AVAILABLE DATA:

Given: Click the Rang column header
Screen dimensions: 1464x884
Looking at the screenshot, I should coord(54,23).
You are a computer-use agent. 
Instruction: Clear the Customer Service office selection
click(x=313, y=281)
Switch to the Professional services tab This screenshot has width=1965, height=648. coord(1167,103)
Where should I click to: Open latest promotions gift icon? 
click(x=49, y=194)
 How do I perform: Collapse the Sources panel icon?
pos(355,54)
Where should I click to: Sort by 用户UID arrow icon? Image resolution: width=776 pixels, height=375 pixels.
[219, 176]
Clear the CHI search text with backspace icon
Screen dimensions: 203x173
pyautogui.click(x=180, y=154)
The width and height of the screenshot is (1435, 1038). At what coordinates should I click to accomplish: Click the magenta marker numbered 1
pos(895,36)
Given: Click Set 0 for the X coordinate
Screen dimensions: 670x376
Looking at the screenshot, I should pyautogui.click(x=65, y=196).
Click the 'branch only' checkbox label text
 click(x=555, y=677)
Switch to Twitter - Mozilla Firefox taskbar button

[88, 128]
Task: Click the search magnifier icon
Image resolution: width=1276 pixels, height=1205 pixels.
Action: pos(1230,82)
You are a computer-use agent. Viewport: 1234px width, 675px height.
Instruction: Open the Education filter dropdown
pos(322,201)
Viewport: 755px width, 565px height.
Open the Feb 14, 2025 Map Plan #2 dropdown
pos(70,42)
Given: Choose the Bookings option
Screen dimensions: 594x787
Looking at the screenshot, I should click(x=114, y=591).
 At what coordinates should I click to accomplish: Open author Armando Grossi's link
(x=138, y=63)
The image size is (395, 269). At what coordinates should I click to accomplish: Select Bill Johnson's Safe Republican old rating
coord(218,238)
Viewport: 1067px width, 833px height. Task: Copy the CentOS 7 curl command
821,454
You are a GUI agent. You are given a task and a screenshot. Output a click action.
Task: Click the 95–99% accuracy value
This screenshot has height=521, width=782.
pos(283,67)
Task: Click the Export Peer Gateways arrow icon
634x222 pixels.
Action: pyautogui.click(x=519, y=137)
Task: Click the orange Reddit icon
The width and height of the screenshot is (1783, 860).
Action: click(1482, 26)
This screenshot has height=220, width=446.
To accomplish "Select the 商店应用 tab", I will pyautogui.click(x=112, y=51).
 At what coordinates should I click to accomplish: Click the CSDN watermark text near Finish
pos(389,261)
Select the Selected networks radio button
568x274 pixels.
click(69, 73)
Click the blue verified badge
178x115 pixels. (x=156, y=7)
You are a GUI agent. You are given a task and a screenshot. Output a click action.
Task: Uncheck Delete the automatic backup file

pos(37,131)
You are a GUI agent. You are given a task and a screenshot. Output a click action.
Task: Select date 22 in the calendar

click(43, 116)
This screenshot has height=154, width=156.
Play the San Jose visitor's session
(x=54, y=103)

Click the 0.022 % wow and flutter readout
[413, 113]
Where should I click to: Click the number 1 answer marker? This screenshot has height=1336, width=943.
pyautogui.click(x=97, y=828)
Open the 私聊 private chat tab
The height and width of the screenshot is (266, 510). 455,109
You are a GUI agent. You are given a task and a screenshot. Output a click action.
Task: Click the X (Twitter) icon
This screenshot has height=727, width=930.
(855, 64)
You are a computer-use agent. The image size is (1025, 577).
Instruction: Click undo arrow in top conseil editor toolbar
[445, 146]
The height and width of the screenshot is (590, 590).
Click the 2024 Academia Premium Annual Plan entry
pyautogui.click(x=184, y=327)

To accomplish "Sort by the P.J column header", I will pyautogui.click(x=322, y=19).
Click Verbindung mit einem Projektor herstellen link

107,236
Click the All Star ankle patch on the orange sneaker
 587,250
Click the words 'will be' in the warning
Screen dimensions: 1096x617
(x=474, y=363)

TASK DETAILS: From the data above, copy each line where the string "computer" appears.

SOLUTION:
You are a computer-use agent. 
You are a computer-use agent. Viewport: 1234px width, 675px height.
You are a computer-use agent. The image size is (1025, 577).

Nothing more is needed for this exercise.